# Problem description:
Make an exact copy of every entry.

# Extracted data entries:
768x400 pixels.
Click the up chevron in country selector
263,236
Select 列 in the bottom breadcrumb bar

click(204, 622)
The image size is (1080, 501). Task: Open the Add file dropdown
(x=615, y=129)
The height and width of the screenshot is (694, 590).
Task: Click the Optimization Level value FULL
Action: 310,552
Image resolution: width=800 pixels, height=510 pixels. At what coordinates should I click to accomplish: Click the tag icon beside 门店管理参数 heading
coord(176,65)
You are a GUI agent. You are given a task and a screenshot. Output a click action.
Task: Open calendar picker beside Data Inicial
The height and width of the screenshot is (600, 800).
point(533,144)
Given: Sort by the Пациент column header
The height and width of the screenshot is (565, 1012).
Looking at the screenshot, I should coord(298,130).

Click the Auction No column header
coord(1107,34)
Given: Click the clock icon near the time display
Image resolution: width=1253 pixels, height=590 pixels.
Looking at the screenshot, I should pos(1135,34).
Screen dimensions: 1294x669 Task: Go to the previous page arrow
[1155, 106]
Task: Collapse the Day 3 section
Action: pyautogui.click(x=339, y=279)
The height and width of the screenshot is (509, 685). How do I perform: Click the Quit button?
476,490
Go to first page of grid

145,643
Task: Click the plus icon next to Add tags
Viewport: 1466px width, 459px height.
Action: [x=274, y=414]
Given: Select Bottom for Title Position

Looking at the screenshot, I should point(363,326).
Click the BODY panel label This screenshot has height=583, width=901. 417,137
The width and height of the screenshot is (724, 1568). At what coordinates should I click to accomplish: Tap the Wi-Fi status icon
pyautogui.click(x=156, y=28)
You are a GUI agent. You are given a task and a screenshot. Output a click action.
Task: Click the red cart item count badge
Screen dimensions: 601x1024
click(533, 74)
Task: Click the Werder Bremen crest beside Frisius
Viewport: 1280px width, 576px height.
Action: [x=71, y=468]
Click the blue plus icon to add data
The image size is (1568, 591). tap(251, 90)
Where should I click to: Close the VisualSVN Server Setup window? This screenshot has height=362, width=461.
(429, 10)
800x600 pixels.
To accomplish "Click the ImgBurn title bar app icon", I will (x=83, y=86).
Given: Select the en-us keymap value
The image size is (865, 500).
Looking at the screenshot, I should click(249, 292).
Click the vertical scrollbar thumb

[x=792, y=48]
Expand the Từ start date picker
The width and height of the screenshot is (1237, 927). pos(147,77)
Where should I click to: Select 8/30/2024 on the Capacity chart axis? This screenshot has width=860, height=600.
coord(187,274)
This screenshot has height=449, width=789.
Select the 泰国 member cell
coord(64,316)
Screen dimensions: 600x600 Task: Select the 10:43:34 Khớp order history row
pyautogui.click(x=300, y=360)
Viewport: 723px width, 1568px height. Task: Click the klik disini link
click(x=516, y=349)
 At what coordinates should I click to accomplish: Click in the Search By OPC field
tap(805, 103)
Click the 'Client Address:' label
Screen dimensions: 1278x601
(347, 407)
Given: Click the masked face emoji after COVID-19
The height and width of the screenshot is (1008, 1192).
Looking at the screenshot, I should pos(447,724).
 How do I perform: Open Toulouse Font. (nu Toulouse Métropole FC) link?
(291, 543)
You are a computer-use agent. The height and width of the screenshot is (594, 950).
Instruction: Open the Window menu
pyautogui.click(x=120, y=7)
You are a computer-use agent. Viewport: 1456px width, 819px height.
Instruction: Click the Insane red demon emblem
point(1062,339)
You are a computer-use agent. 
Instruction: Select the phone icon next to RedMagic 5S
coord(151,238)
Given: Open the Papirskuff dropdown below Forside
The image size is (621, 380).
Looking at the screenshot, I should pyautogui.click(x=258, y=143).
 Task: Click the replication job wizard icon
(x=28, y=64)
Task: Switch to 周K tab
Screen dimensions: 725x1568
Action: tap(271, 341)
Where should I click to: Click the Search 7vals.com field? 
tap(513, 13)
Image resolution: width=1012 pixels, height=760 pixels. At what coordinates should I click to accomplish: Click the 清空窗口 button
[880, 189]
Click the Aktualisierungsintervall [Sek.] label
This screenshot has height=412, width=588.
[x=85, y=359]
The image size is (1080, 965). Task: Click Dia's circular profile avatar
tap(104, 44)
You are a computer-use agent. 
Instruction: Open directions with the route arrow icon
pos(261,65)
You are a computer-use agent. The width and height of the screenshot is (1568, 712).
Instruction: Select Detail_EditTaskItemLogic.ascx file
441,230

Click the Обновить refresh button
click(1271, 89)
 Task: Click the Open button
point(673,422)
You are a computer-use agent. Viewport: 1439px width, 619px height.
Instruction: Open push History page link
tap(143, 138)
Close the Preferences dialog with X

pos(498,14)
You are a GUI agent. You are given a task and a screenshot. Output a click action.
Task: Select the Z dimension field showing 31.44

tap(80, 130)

# Answer section:
768x400 pixels.
Click the up chevron in country selector
263,236
Select 列 in the bottom breadcrumb bar

click(204, 622)
The image size is (1080, 501). Task: Open the Add file dropdown
(x=615, y=129)
The height and width of the screenshot is (694, 590).
Task: Click the Optimization Level value FULL
Action: 310,552
Image resolution: width=800 pixels, height=510 pixels. At what coordinates should I click to accomplish: Click the tag icon beside 门店管理参数 heading
coord(176,65)
You are a GUI agent. You are given a task and a screenshot. Output a click action.
Task: Open calendar picker beside Data Inicial
The height and width of the screenshot is (600, 800).
point(533,144)
Given: Sort by the Пациент column header
The height and width of the screenshot is (565, 1012).
Looking at the screenshot, I should coord(298,130).

Click the Auction No column header
coord(1107,34)
Given: Click the clock icon near the time display
Image resolution: width=1253 pixels, height=590 pixels.
Looking at the screenshot, I should pos(1135,34).
Screen dimensions: 1294x669 Task: Go to the previous page arrow
[1155, 106]
Task: Collapse the Day 3 section
Action: pyautogui.click(x=339, y=279)
The height and width of the screenshot is (509, 685). How do I perform: Click the Quit button?
476,490
Go to first page of grid

145,643
Task: Click the plus icon next to Add tags
Viewport: 1466px width, 459px height.
Action: [x=274, y=414]
Given: Select Bottom for Title Position

Looking at the screenshot, I should point(363,326).
Click the BODY panel label This screenshot has height=583, width=901. 417,137
The width and height of the screenshot is (724, 1568). At what coordinates should I click to accomplish: Tap the Wi-Fi status icon
pyautogui.click(x=156, y=28)
You are a GUI agent. You are given a task and a screenshot. Output a click action.
Task: Click the red cart item count badge
Screen dimensions: 601x1024
click(533, 74)
Task: Click the Werder Bremen crest beside Frisius
Viewport: 1280px width, 576px height.
Action: [x=71, y=468]
Click the blue plus icon to add data
The image size is (1568, 591). tap(251, 90)
Where should I click to: Close the VisualSVN Server Setup window? This screenshot has height=362, width=461.
(429, 10)
800x600 pixels.
To accomplish "Click the ImgBurn title bar app icon", I will (x=83, y=86).
Given: Select the en-us keymap value
The image size is (865, 500).
Looking at the screenshot, I should click(249, 292).
Click the vertical scrollbar thumb

[x=792, y=48]
Expand the Từ start date picker
The width and height of the screenshot is (1237, 927). pos(147,77)
Where should I click to: Select 8/30/2024 on the Capacity chart axis? This screenshot has width=860, height=600.
coord(187,274)
This screenshot has height=449, width=789.
Select the 泰国 member cell
coord(64,316)
Screen dimensions: 600x600 Task: Select the 10:43:34 Khớp order history row
pyautogui.click(x=300, y=360)
Viewport: 723px width, 1568px height. Task: Click the klik disini link
click(x=516, y=349)
 At what coordinates should I click to accomplish: Click in the Search By OPC field
tap(805, 103)
Click the 'Client Address:' label
Screen dimensions: 1278x601
(347, 407)
Given: Click the masked face emoji after COVID-19
The height and width of the screenshot is (1008, 1192).
Looking at the screenshot, I should pos(447,724).
 How do I perform: Open Toulouse Font. (nu Toulouse Métropole FC) link?
(291, 543)
You are a computer-use agent. The height and width of the screenshot is (594, 950).
Instruction: Open the Window menu
pyautogui.click(x=120, y=7)
You are a computer-use agent. Viewport: 1456px width, 819px height.
Instruction: Click the Insane red demon emblem
point(1062,339)
You are a computer-use agent. 
Instruction: Select the phone icon next to RedMagic 5S
coord(151,238)
Given: Open the Papirskuff dropdown below Forside
The image size is (621, 380).
Looking at the screenshot, I should pyautogui.click(x=258, y=143).
 Task: Click the replication job wizard icon
(x=28, y=64)
Task: Switch to 周K tab
Screen dimensions: 725x1568
Action: tap(271, 341)
Where should I click to: Click the Search 7vals.com field? 
tap(513, 13)
Image resolution: width=1012 pixels, height=760 pixels. At what coordinates should I click to accomplish: Click the 清空窗口 button
[880, 189]
Click the Aktualisierungsintervall [Sek.] label
This screenshot has height=412, width=588.
[x=85, y=359]
The image size is (1080, 965). Task: Click Dia's circular profile avatar
tap(104, 44)
You are a computer-use agent. 
Instruction: Open directions with the route arrow icon
pos(261,65)
You are a computer-use agent. The width and height of the screenshot is (1568, 712).
Instruction: Select Detail_EditTaskItemLogic.ascx file
441,230

Click the Обновить refresh button
click(1271, 89)
 Task: Click the Open button
point(673,422)
You are a computer-use agent. Viewport: 1439px width, 619px height.
Instruction: Open push History page link
tap(143, 138)
Close the Preferences dialog with X

pos(498,14)
You are a GUI agent. You are given a task and a screenshot. Output a click action.
Task: Select the Z dimension field showing 31.44

tap(80, 130)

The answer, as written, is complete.